Lo expresó muy gráficamente el otro día el negociador principal palestino en Jerusalén: Si no se negocia sobre los dos Estados, ¿qué se va a negociar? A lo que añadió: "No quiero que mi hijo se convierta un día en un terrorista suicida".

Pero esa posibilidad de radicalización de las nuevas generaciones no hace sino fomentarla irresponsablemente, y sin que nadie parezca capaz o deseoso de impedírselo, el actual y probablemente también próximo primer ministro israelí con un etno-nacionalismo cada vez más fundamentalista.

Si el sionismo original solo buscaba en las tierras reservadas al Estado judío seguridad militar tras milenios de persecución antijudía en Europa que culminaron en la tragedia de la Shoah, la estrategia seguida en los últimos años por los gobiernos de Likud son equiparables al peor colonialismo europeo.

Como han señalado reiteradamente muchos amigos críticos de Israel, el mundo árabe musulmán no es para nada responsable del antisemitismo europeo ni tampoco del holocausto nacionalsocialista, y, sin embargo, se le hace pagar como si lo fuera.

Israel continúa impasible y en claro desafío de la legalidad internacional la construcción de colonias en territorios ocupados, comiéndoles cada vez más tierras a la población autóctona palestina, a la que hace al mismo tiempo la vida imposible.

Y mientras tanto, todo hay que decirlo, los países árabes, muchos de ellos gobernados por sátrapas amigos de Occidente, se aprovechan de la desgracia palestina para distraer a sus poblaciones de sus conflictos internos.

Edgar Morin, conocido sociólogo francés de origen sefardí, ha escrito un libro titulado "El mundo moderno y la condición judía" (1), que explica muy bien cómo el universalismo de tantos judíos de la diáspora, que tanto contribuyeron a la cultura y la ciencia europeas, ha terminado desembocando en la cerrazón etno-nacionalista y de tinte cada vez más religioso y fundamentalista del Israel actual.

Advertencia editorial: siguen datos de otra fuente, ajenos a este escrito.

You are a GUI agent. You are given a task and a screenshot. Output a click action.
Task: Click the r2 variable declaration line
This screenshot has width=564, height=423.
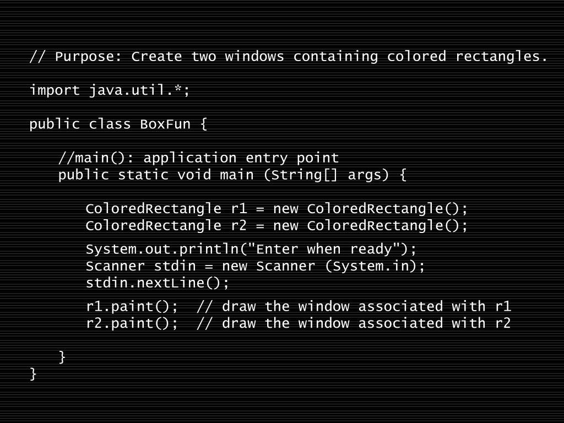tap(276, 225)
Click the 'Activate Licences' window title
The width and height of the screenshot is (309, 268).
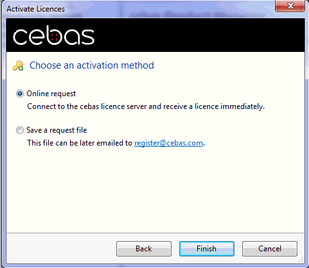35,9
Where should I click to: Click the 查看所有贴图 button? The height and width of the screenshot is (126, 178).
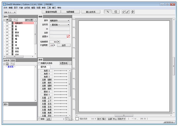[x=51, y=12]
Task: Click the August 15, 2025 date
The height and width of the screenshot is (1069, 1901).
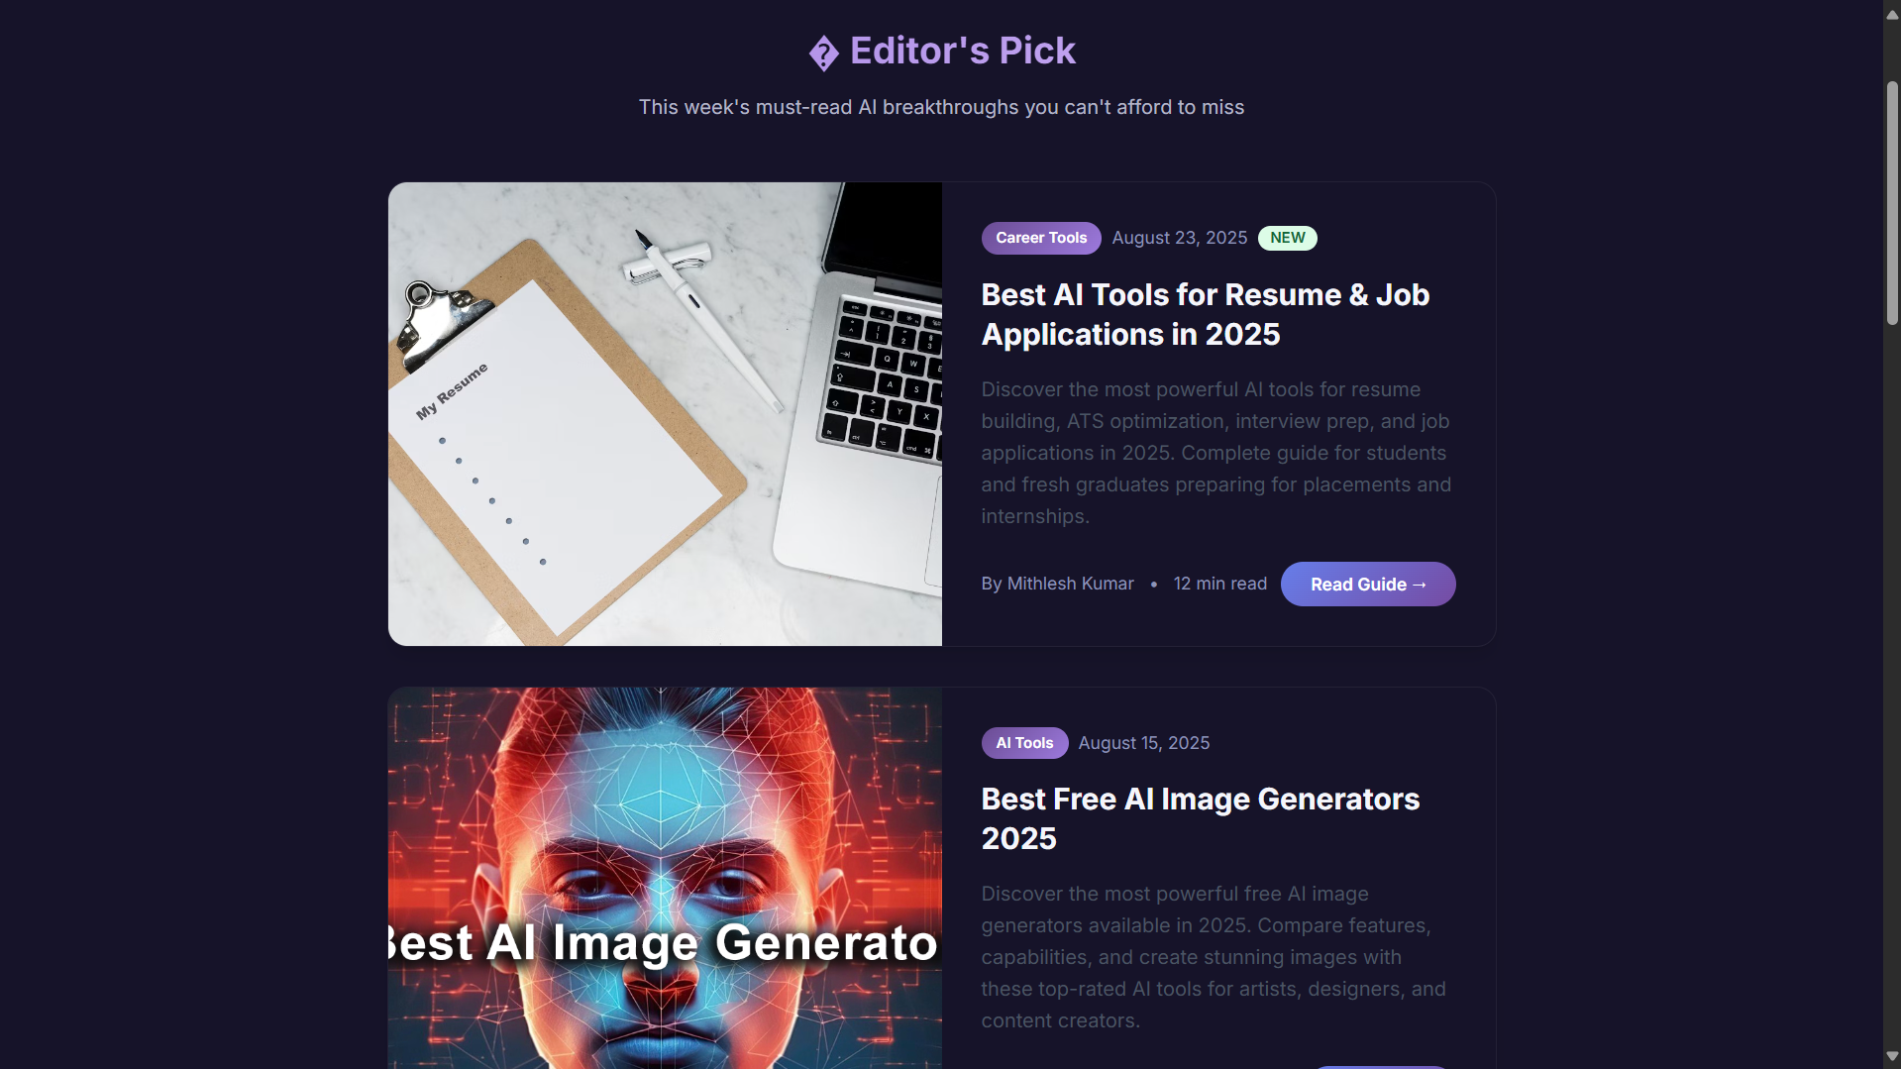Action: (x=1143, y=743)
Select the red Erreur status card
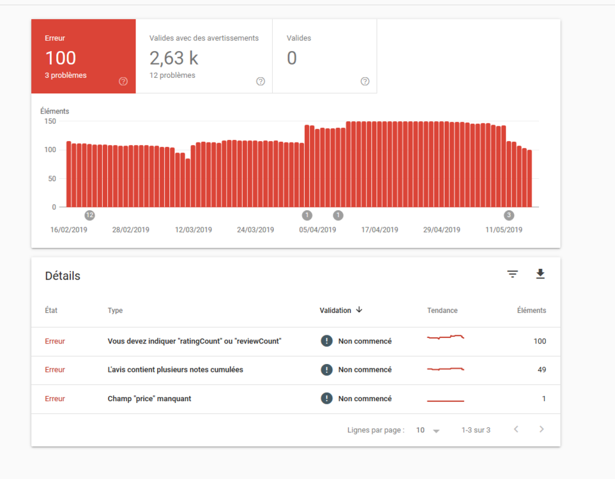615x479 pixels. coord(83,56)
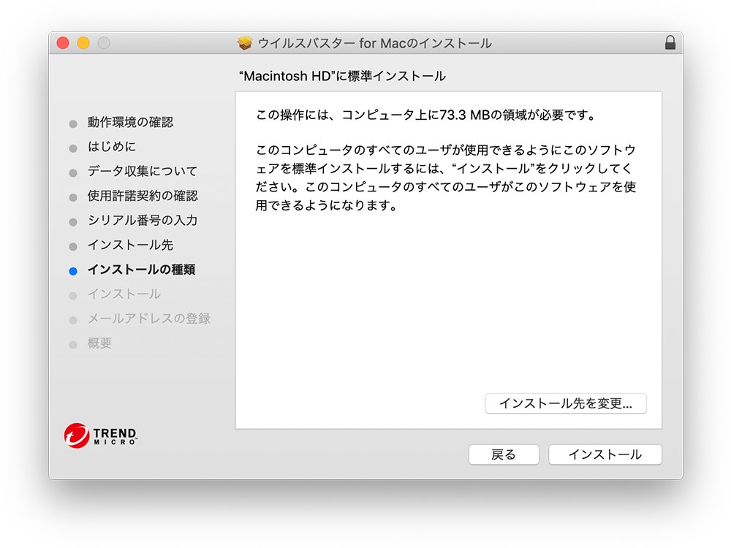Viewport: 731px width, 548px height.
Task: Click the Trend Micro logo
Action: [x=100, y=435]
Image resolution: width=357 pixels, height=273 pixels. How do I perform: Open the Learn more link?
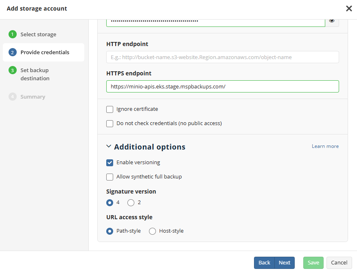pyautogui.click(x=325, y=146)
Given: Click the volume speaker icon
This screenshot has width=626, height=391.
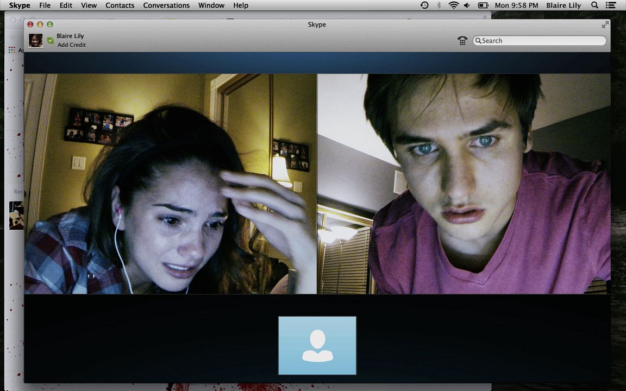Looking at the screenshot, I should pyautogui.click(x=467, y=5).
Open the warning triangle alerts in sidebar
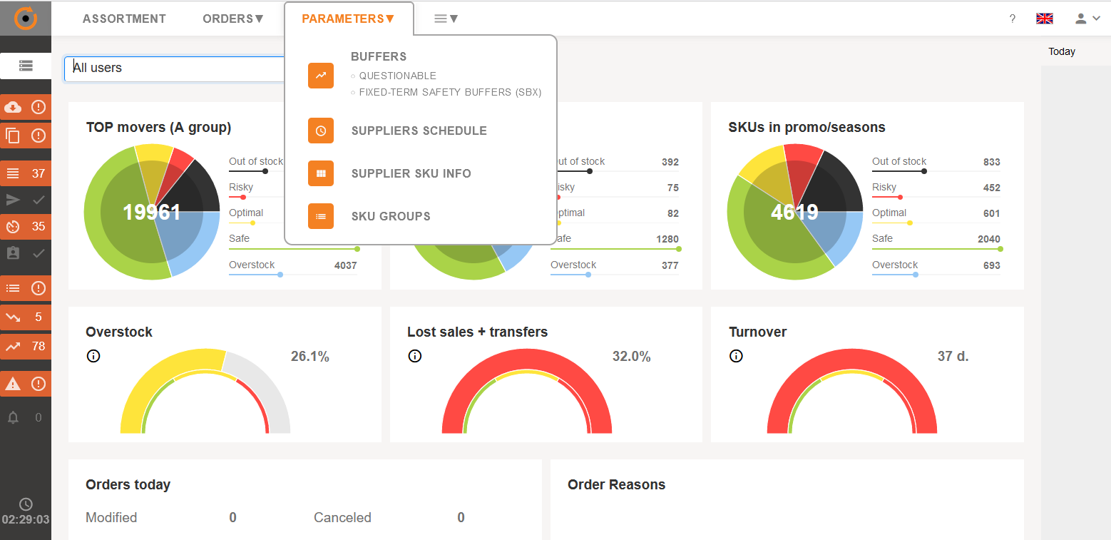The image size is (1111, 540). [x=13, y=384]
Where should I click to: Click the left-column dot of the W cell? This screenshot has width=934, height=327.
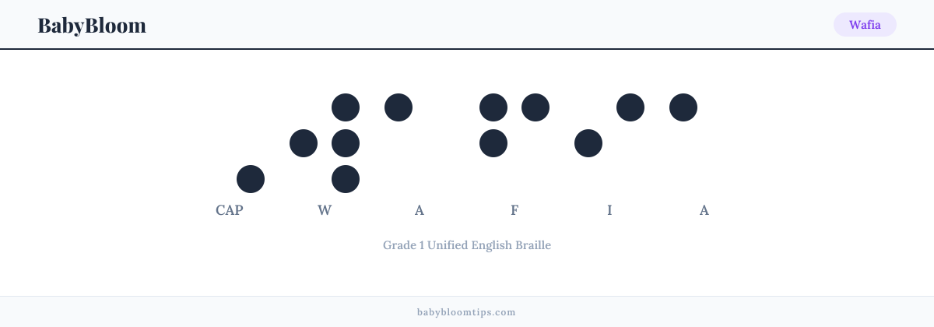click(304, 143)
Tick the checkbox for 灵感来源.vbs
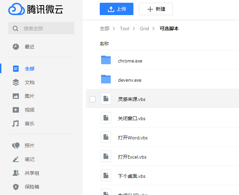This screenshot has height=195, width=239. pos(93,99)
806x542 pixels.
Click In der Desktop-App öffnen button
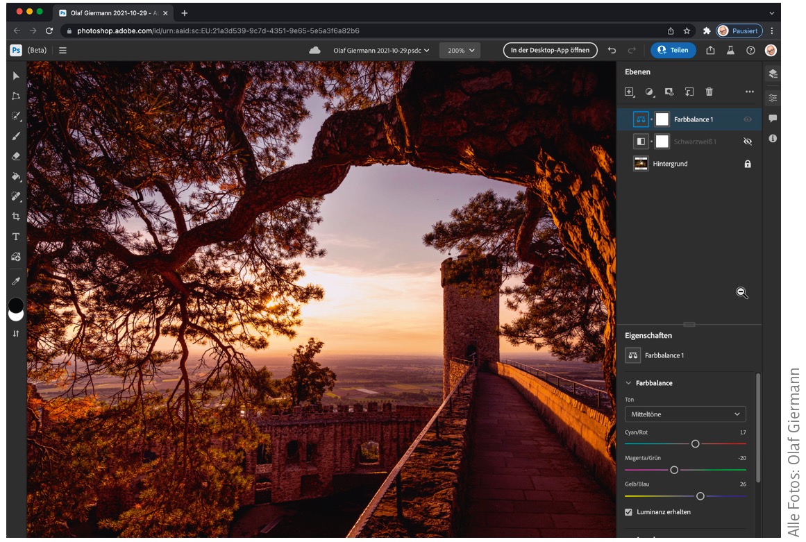coord(550,51)
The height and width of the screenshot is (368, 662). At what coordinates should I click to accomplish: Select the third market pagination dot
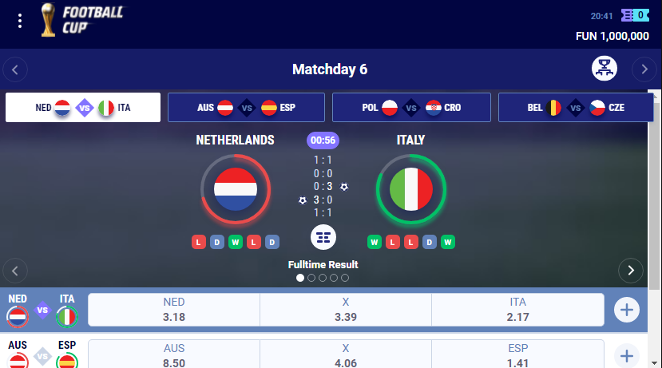[x=323, y=278]
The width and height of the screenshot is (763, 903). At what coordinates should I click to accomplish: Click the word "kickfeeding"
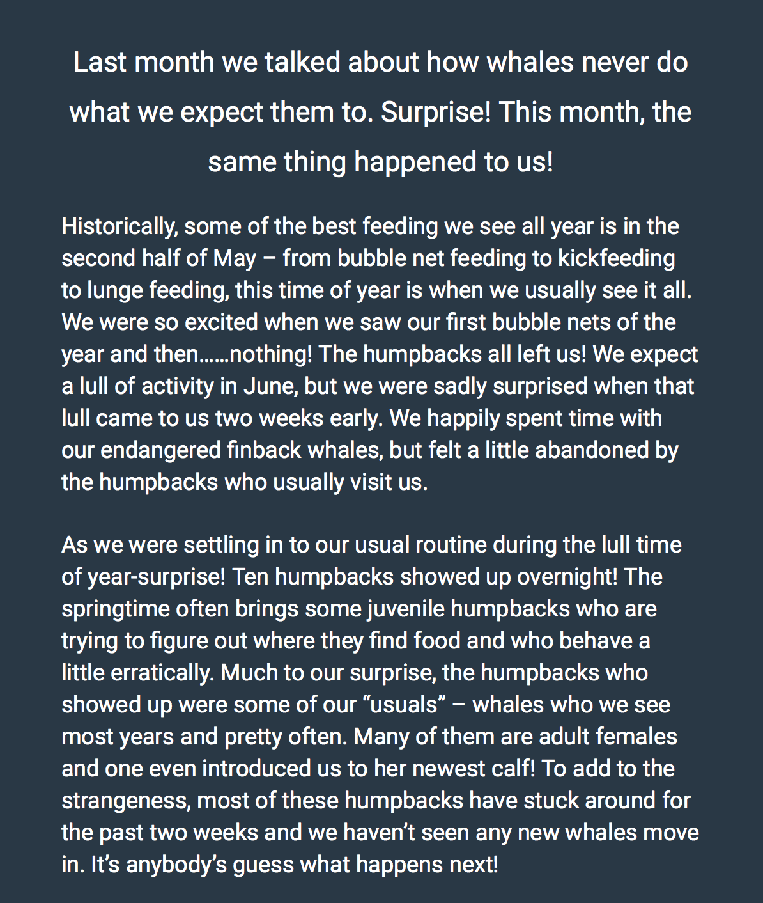[616, 258]
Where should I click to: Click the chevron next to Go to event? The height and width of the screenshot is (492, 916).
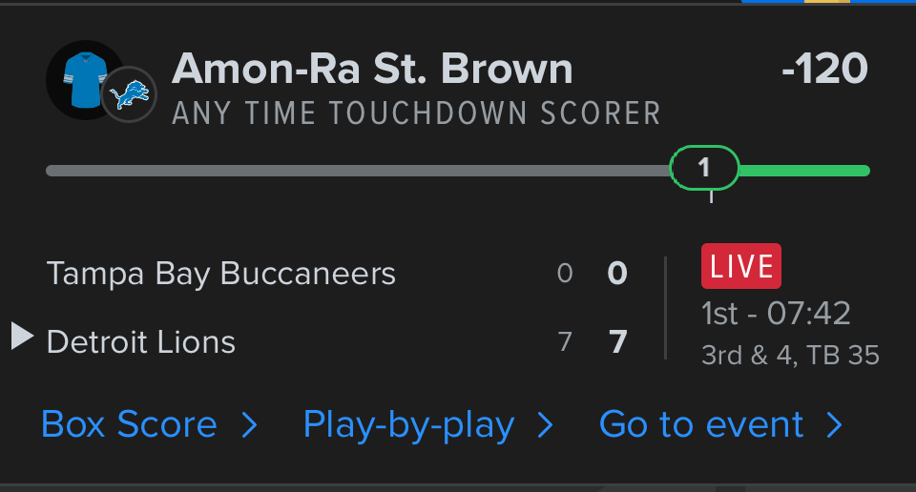click(x=835, y=425)
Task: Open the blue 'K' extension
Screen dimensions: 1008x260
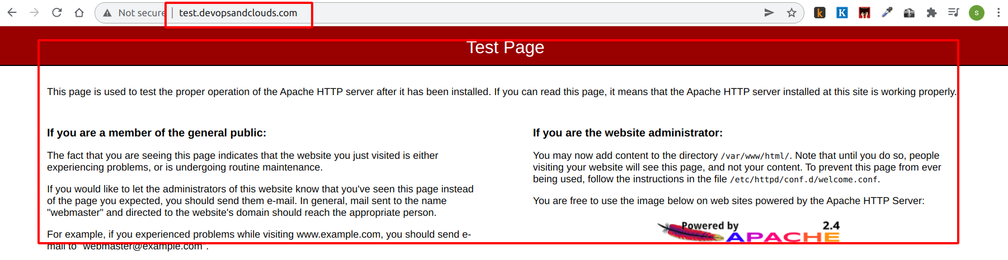Action: pyautogui.click(x=842, y=12)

Durante siglos, los que él llama "judíos gentiles" (asimilados), desde Spinoza hasta Freud y Marx fueron, gracias a ese universalismo "fermento de modernidad": esa característica les permitió superar las identidades de pertenencia exclusiva, el comunitarismo, el nacionalismo cerrado así como un cosmopolitismo exclusivamente económico.

El actual judeo-centrismo representa por el contrario la renuncia a ese universalismo que tan fecundo fue en toda la historia europea y la identificación casi exclusiva, en detrimento de otras identidades y afinidades, con el Estado judío, en el que solo parece estar ya la salvación, que -escribe Morin- ya no es la del conjunto de la humanidad, sino otra vez la del pueblo elegido por Dios.

La cuestión judía, argumenta también el veterano sociólogo, no es solamente "la cuestión judía, sino la de las naciones modernas, la de la purificación y la sacralización de fronteras, la del nacionalismo, que ha exacerbado el odio al extranjero". En este caso un "extranjero" que siempre estuvo allí.

Peligrosa evolución, que lo es todavía más por la propia situación geoestratégica de Israel, para muchos árabes cabeza de puente de Estados Unidos en una región hostil, convertida en un auténtico polvorín, sobre todo después de las intervenciones occidentales para derrocar a dictadores cada vez más incómodos.

(1) "Le monde moderne et la condition juive". Éditions du Seuil.